The component DNA AHS is the connector between all other components and the AHS Library. Together these components realize the DNA Builder introduced in Section 3.3. Based on the DNA read from file, all necessary basic elements are selected, all interconnections between these basic elements are defined and all hormone values are calculated. This information is promoted to the AHS library which places the basic elements to the DNA processors (see also Section 3.3). To provide an interface to sensors and actors, the DNA Sensor Actor Interface component is used. It maps the resource id used as an abstract identification of a specific sensor or actor (see Section 3.1) to the real sensor or actor. This is done in a flexible way by a mapping table allowing the use of various sensors and actors. The DNA Sensor Actor Driver component is used to access the real sensor/actor hardware2. Only the two components shaded gray in Fig. 6 are platform dependent, all other components are independent from the used processor, sensor/actor hardware, and OS platform. This allows a high portability of the DNA processor implementation. All components are implemented in ANSI C/C++. We compiled them for two target platforms: PC running Windows and Raspberry Pi running Linux. Table 2 shows the memory footprint of both implementations. It can be seen that this footprint is rather small and compact. Only the DNA processor library component for Windows is big. This is due to the fact that Microsoft Foundation Classes (MFC) are used there to show processor information in Windows dialog boxes. The Raspberry Pi implementation uses console IO for this purpose and is therefore rather small. The overall DNA processor size on the Raspberry Pi is only 270 kB. It is possible to create a similar small footprint for Windows PC by using a console version instead of MFC. Both implementations are fully compatible and can be used in a distributed heterogeneous environment.

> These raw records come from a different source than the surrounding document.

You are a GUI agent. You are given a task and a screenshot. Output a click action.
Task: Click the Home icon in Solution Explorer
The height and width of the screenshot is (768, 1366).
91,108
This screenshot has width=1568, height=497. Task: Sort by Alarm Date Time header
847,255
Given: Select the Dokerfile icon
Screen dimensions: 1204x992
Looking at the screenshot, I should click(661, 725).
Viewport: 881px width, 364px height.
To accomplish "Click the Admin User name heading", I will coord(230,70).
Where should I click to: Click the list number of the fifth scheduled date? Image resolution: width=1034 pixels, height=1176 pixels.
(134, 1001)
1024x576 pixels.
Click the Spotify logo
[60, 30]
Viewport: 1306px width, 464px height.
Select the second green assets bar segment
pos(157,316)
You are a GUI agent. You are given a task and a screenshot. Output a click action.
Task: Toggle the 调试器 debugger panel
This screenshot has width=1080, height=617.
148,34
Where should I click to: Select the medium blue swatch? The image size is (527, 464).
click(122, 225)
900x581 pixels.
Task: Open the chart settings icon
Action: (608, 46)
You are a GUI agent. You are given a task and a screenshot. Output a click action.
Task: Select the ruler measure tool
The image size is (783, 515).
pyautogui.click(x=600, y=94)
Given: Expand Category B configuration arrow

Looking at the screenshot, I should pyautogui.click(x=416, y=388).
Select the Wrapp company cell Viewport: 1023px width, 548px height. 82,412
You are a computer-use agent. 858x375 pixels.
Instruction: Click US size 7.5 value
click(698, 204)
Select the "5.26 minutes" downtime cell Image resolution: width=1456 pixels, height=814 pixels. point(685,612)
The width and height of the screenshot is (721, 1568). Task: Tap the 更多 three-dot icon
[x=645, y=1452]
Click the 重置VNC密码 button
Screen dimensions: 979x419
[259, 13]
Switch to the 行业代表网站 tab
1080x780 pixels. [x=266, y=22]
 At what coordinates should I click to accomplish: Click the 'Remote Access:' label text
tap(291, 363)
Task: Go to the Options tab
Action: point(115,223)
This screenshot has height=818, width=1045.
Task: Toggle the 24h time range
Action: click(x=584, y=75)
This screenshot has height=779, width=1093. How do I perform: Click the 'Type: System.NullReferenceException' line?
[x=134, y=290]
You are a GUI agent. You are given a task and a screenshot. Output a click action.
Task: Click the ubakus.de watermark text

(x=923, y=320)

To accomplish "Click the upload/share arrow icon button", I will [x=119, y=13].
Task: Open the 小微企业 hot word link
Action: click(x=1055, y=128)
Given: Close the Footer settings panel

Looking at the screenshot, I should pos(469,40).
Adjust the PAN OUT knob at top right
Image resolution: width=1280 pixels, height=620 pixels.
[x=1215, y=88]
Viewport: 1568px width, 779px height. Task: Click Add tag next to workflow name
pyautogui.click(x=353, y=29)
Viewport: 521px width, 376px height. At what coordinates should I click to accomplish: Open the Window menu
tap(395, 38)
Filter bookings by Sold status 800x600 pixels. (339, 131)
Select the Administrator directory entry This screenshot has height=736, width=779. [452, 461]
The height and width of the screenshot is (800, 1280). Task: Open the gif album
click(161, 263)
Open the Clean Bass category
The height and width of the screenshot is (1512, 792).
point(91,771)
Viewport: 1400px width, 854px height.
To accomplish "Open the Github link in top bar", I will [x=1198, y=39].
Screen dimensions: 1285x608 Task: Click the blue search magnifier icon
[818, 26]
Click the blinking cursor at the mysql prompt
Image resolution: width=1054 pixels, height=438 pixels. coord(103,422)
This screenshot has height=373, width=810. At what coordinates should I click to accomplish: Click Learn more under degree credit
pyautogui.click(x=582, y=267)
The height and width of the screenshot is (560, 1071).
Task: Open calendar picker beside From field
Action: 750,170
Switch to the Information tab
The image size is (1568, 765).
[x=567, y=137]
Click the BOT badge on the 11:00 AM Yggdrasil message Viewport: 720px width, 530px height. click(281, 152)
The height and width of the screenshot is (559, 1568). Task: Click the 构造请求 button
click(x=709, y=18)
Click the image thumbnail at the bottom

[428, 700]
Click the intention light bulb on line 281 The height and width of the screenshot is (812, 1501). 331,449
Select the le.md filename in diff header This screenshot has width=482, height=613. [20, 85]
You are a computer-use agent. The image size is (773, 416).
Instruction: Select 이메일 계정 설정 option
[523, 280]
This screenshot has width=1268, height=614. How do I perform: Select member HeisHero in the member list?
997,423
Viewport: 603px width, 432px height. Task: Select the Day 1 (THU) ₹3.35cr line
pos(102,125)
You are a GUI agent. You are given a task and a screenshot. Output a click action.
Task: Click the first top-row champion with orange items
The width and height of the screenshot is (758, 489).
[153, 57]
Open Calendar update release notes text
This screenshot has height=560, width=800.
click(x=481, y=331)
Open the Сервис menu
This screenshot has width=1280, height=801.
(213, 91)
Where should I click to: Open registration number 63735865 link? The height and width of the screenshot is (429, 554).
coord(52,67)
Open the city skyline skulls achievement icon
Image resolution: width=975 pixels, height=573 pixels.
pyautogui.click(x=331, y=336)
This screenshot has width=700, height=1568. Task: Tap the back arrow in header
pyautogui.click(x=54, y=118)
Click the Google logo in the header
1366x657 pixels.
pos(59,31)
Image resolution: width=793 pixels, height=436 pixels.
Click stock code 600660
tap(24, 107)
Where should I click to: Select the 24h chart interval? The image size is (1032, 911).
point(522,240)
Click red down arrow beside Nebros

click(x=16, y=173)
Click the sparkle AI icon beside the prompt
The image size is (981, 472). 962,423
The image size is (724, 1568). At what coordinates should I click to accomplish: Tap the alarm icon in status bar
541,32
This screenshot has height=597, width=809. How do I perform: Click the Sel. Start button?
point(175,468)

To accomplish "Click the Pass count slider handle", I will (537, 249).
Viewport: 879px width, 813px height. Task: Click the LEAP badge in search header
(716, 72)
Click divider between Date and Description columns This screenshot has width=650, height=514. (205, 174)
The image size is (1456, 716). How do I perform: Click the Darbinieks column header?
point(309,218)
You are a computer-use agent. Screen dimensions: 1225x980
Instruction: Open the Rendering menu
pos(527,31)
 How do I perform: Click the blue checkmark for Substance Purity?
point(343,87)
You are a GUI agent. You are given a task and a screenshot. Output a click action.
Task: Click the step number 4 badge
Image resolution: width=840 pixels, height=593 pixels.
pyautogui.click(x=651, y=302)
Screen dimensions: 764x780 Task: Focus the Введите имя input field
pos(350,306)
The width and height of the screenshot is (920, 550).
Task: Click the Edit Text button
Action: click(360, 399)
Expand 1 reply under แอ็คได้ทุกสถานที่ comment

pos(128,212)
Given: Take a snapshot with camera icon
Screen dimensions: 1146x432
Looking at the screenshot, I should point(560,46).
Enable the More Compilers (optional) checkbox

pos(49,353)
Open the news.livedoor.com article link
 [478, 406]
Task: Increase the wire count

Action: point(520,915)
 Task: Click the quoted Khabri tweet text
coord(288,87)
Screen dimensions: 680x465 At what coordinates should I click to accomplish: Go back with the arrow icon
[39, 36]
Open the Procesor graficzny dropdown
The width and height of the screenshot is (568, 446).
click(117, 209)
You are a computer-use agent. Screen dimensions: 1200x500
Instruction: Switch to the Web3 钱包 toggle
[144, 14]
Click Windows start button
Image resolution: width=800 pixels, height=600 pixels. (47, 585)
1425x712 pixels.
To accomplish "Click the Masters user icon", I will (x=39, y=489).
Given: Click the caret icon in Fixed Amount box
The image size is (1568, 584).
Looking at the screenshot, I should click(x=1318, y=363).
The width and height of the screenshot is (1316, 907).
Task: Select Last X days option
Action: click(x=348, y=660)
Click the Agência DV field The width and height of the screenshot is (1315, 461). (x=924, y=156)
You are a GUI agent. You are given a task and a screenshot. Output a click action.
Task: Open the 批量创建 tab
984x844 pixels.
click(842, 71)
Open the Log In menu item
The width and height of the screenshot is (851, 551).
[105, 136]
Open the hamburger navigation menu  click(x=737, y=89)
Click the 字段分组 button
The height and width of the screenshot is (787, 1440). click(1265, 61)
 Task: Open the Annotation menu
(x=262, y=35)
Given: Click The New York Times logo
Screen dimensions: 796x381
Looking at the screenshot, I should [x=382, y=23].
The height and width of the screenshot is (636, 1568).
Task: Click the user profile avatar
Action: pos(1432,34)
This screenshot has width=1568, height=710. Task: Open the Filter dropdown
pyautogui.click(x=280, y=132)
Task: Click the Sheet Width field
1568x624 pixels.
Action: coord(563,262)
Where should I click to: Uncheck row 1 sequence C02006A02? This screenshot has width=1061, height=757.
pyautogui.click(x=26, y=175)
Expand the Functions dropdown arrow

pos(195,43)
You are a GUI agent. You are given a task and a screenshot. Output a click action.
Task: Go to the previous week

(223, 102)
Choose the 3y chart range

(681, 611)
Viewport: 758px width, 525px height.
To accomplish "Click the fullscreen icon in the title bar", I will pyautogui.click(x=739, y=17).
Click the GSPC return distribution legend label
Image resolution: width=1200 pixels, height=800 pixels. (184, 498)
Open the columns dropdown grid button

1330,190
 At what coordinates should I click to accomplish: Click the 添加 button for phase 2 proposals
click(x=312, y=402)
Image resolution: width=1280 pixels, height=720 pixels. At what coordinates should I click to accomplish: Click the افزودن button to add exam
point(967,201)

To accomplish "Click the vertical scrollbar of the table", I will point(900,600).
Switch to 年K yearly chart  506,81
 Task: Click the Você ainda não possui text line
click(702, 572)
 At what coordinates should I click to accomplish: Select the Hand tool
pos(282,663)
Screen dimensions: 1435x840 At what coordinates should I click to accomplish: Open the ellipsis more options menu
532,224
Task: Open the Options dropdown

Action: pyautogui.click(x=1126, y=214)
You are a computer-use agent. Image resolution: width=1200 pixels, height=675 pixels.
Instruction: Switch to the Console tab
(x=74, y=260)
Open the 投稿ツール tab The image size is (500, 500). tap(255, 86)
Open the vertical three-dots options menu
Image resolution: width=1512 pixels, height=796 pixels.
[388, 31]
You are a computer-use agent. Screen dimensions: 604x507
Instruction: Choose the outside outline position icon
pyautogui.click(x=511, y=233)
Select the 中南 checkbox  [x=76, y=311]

A first evaluation result has already been presented in the previous section. The memory footprint of the artificial DNA implementation is rather small as shown in Table 2. To conduct further evaluations, we have chosen a flexible robot vehicle platform (FOXI)3 as a demonstrator. This platform can be used either as a self-balancing two-wheel vehicle (as an inverse pendulum, e.g., a Segway personal transporter) or a stable four-wheel vehicle by two additional foldaway supporting wheels. It uses a differential drive and is equipped with various sensors and actors. This allows a wide range of real-time applications. Figure 7 shows a picture of the vehicle (while running a self-balancing application DNA) and Fig. 8 sketches the vehicle architecture. It holds three quadcore Raspberry Pi processors running Raspian Linux. Three cores of each Pi are used as DNA processors resulting in overall 9 DNA processors on the demonstrator platform4. The Pis are interconnected by Ethernet. Additionally, a WLAN module is connected. This allows to load DNA files from the outside to the DNA archive of each Pi and to remotely control which DNA is cloned (loaded) from the DNA archive to all DNA processors. It is guaranteed that all DNA processors (the cells) use the same DNA at a time5. Furthermore, additional external DNA processors and external sensors and actors, e.g., on a Windows PC can be attached via WLAN to extend the demonstrator6. All internal sensors and actors are attached to and shared by the Raspberry Pis via an I2C bus7. Available sensors are three supersonic rangefinders (to detect obstacles left, right, or in front of the vehicle in autonomous driving applications), a three-axis gyroscope and accelerometer (used, e.g., for self-balancing applications), an odometer for the left and the right drive wheel (to measure the distance traveled), and several push buttons as digital inputs. Actors are the left and right motor of the differential drive and several LEDs which can be used as digital outputs or dimmed by PWM. The power supply of each Pi can be shutdown remotely or by a push button to inject a heavy component failure (turning off the power of one Raspberry Pi means the simultaneous hard failure of three DNA processors). Single cores can be shutdown individually as well8.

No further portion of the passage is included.